具体的にどういう物語かというと、たとえば、「その意思決定に至るまでの物語」ということになるのかな。前回引用した橋本治のエピソードは物語的だと思う。橋本治は経済学的な発想を直接否定しているわけじゃなくて、「わたしが子どものころはこういう考え方で意思決定していた」という思い出話を物語っているだけだ。だけど、そういう物語を示されることで、「この人は経済学とは違う考え方で意思決定しているけれど、この人なりに合理性を持っているんだな」と他者は理解することができる。

ただこれも、漠然と「意思決定に至るまでの経緯を語ってください」とお願いするだけだとちょっと心許ない。漠然とした質問には漠然とした答えしか返ってこないものだ。もうちょっときちんと構造化された物語が出てこないと、どのあたりに合理性があるのか見当がつかなくなると思う。大まかには「意思決定に至るまでの経緯を語ってください」という質問でいいのだけど、それを補足するようなサブ質問がいくつも必要になってくる。たとえば「意思決定するときの気持ちはどんな感じでしたか」とか「今回と似たような意思決定問題を過去に経験したことはありますか」とか。そうやっていろいろ細かいサブ質問を丁寧に積み重ねた上で、最後に「なぜこういう意思決定をしたのですか」という「なぜ」式の質問を持ってくる、というのはアリかもしれない。

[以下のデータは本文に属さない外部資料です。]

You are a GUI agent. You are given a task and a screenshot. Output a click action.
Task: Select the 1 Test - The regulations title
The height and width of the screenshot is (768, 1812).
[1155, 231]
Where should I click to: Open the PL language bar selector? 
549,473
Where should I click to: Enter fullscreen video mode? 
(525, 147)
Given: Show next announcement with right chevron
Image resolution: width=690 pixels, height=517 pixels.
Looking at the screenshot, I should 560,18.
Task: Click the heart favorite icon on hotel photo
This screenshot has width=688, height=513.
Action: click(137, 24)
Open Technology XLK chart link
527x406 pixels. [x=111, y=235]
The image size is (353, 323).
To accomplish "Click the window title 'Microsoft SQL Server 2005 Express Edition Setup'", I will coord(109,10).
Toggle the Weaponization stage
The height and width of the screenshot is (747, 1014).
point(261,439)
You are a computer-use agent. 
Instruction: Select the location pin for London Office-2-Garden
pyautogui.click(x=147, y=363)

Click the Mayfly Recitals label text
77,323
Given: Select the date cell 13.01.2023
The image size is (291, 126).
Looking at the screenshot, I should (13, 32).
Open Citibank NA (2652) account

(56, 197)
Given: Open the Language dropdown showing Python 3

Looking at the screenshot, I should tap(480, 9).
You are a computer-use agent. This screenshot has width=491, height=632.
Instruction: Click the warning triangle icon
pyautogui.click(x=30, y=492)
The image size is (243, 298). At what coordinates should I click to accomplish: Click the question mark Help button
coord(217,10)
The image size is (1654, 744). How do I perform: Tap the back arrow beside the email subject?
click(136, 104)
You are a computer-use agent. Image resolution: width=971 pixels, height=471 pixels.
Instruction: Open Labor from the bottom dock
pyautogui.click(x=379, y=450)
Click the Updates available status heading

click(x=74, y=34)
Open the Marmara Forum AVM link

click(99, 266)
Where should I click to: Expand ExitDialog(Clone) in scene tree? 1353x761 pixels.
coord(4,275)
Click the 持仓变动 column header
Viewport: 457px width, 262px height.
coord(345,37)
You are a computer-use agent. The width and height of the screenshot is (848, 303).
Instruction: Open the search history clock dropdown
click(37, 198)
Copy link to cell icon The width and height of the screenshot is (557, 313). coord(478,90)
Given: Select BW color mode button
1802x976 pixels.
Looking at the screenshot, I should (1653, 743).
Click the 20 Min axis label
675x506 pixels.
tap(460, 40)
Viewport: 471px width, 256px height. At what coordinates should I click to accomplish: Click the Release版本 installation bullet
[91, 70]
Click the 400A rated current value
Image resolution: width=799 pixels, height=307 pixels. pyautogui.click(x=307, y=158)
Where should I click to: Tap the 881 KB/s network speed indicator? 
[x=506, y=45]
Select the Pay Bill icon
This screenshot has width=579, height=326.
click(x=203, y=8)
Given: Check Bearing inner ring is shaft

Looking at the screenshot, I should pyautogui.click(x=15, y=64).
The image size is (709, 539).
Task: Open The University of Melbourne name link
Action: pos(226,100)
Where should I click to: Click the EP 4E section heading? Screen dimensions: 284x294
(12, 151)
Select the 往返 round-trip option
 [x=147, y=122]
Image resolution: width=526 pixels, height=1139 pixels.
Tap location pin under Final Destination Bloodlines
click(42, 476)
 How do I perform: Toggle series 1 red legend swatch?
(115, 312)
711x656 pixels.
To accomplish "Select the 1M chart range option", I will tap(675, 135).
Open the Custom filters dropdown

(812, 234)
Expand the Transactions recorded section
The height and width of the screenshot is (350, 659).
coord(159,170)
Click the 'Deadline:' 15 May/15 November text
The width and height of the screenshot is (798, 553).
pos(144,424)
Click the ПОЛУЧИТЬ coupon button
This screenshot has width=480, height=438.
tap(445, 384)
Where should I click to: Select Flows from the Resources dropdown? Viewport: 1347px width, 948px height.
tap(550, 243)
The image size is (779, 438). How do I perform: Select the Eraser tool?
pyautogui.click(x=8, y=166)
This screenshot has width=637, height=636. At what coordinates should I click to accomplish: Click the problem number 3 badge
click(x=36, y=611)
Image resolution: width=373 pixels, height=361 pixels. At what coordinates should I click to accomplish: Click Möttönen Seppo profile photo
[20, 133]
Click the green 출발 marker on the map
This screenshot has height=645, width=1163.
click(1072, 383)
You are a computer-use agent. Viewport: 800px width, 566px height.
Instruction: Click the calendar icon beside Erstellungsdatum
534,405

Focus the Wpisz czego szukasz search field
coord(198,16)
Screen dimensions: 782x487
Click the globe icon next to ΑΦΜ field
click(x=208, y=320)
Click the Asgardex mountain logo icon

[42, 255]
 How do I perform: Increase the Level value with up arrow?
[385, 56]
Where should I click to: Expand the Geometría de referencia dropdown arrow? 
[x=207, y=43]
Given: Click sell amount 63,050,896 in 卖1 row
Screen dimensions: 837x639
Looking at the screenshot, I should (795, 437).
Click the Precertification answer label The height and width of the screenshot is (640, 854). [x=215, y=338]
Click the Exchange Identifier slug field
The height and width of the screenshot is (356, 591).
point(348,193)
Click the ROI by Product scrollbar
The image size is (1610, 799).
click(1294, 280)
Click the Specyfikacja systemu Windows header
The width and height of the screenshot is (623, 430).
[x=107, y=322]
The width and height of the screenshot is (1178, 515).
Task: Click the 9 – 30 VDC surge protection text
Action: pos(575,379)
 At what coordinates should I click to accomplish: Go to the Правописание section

となると、どんなサブ質問をつくるかが問題になってくるな…。がんばろう。


  1. マーケティング研究だと、ラダリング法といって、消費者がなぜその商品やサービスを選ぶのかを「なぜ? なぜ? なぜ?」と繰り返し問うことで明らかにしていくという手法があるみたい。「消費者の無意識をさぐる」というコンセプトに基づく手法のようだけど、本当にこれで無意識が探れるのだろうか? 調査者によって回答が変わってくるとかもありそうだ。また、調査という働きかけによって、回答者の中に理由が生成されるという面もあると思う。つまり、無意識の中に理由が漂っている、というのではなくて、そもそも理由なんて存在しなかったのが、ラダリング法によって理由がでっちあげられただけなのでは。また、この手法がマーケティングに有効だということをどうやって実証するのだろう。この手法に基づいて開発した商品の売り上げが3億円だとして、その3億円のうち、何パーセントがこの手法の寄与分なのだろう? そんなのわかるわけがない。